The employee relations department recommended updating the pre-employment testing procedures to ensure that the Crown corporation is “not unnecessarily precluding recreational users of cannabis from working with us in safety sensitive roles.” It also recommended updating the definitions of serious incident and safety-sensitive work. 

The Alcohol and Drug Policy Review presentation said BC Hydro implemented its current policy in 2015 to support the Workers’ Compensation Act and emphasize there is to be no work allowed while under the influence of alcohol or drugs.

Candidates seeking a safety-sensitive position must pass a drug and alcohol test within five days of being notified that a test is required. They have two days to schedule the test and three days to complete the test. The test does not measure impairment, but is intended to detect the presence of alcohol, cannabinoids, amphetamines, cocaine, opiates and phencyclidine, also known as PCP or “angel dust.” 

In May 2018, arbitrator John Hall upheld BC Hydro’s policy after a grievance from the International Brotherhood of Electrical Workers (IBEW). Hall called testing a legitimate, proportional response. 

Job candidates who use pot recreationally and receive a positive result do not get a “do over.” Their only option is to withdraw from the job competition or pay out of pocket to see a substance abuse professional.

“We may be unnecessarily weeding out qualified candidates who do not pose a safety risk,” said the briefing note. "Furthermore, candidates who opt to withdraw from the competition because they know the positive test is a result of recreational use of cannabis will be precluded from applying for safety-sensitive work for one year.”

For post-incident testing, the briefing note said the threshold appears too high. The policy defines a serious incident as "an incident that resulted or had reasonable potential to have resulted, in a fatality or permanently disabling injury.”

The briefing note conceded that “our policy wording is narrow and doesn't currently contemplate post-incident testing in cases of significant property damage or a near miss.”

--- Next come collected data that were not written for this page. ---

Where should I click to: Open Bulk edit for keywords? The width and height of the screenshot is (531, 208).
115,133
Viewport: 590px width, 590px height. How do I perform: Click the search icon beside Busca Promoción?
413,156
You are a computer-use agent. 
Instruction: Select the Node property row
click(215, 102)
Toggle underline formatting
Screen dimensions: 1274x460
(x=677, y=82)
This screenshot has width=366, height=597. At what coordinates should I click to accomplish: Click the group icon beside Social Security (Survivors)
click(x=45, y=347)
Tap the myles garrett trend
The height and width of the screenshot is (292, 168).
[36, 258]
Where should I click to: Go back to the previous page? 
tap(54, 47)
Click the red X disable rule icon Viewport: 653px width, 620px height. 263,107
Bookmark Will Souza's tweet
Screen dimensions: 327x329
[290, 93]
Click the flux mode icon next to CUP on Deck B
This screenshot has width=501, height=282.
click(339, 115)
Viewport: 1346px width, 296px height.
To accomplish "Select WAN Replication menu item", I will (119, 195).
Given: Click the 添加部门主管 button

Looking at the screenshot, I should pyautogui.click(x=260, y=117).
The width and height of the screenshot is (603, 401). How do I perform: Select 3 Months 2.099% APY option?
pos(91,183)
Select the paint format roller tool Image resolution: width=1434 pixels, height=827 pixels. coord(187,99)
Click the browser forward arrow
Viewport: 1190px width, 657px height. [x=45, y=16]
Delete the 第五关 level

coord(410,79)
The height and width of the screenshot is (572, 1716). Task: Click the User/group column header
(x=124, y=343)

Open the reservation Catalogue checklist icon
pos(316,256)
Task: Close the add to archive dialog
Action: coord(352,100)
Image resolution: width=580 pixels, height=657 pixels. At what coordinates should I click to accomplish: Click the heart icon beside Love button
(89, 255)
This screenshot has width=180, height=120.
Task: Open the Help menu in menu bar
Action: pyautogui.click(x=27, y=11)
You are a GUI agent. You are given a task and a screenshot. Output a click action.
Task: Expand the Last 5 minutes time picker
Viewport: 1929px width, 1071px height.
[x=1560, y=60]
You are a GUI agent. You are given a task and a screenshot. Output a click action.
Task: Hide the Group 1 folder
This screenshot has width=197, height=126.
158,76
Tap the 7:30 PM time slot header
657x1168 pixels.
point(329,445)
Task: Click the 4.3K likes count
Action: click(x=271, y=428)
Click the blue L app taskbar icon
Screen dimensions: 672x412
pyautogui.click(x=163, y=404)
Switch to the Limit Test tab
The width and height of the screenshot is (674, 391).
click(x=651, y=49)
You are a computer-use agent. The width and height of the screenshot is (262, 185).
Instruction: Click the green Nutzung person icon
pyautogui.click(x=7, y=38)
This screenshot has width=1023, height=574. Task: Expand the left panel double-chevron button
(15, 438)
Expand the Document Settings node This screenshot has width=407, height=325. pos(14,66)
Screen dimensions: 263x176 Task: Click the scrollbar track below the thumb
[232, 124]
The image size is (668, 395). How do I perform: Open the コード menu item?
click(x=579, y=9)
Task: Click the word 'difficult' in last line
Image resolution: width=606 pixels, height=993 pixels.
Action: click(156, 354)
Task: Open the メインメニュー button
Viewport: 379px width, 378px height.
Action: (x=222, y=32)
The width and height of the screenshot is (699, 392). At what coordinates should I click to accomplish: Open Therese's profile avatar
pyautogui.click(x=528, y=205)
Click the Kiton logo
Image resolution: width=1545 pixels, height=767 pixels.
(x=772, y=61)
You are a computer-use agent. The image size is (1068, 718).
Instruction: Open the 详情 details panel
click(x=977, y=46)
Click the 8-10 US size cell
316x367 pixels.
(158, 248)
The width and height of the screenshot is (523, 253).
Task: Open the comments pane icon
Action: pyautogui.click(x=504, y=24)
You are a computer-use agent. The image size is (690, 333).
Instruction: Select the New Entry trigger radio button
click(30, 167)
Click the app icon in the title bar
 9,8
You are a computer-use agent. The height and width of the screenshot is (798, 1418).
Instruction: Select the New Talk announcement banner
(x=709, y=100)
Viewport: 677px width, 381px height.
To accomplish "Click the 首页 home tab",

Testing, it said, is also appropriate in circumstances where there is significant environmental damage or legal liability. 

The recommendations in the briefing note were censored, but it did include next steps, such as revising the policy and manual and updating manager training in the second quarter of 2023 in consultation with legal services, safety and recovery services. 

It also contemplated promoting the revised policy and manual with workers represented by IBEW and MoveUp in the third quarter. 

But Daniel Fung, the communications officer with MoveUp, said the union has received no information from BC Hydro. 

“Any policy changes and/or updates would be communicated to MoveUP for our review prior to implementation,” Fung said. "Our responsibility, with any employer policy, is to ensure that it is fair and reasonable, appropriate for the situation, and does not infringe on our members' rights under the labour code and/or the collective agreement.”

The existing policy prohibits alcohol and drug use at BC Hydro events or when representing BC Hydro during working hours. But an executive team member may allow employees to consume alcohol on company time and seek reimbursement for the beverages and transportation home. 

An appendix offered examples of BC Hydro events covered by the policy, such as the Safety Rodeo, Century Club Breakfast and a department holiday party. The BC Hydro hockey tournament does not count, even though it is partially funded by the Crown corporation.

Alcohol and drugs are prohibited at all times in BC Hydro vehicles, but workers can store cannabis or sealed containers of alcohol in personal vehicles while on BC Hydro worksites if locked in their vehicle or otherwise secured.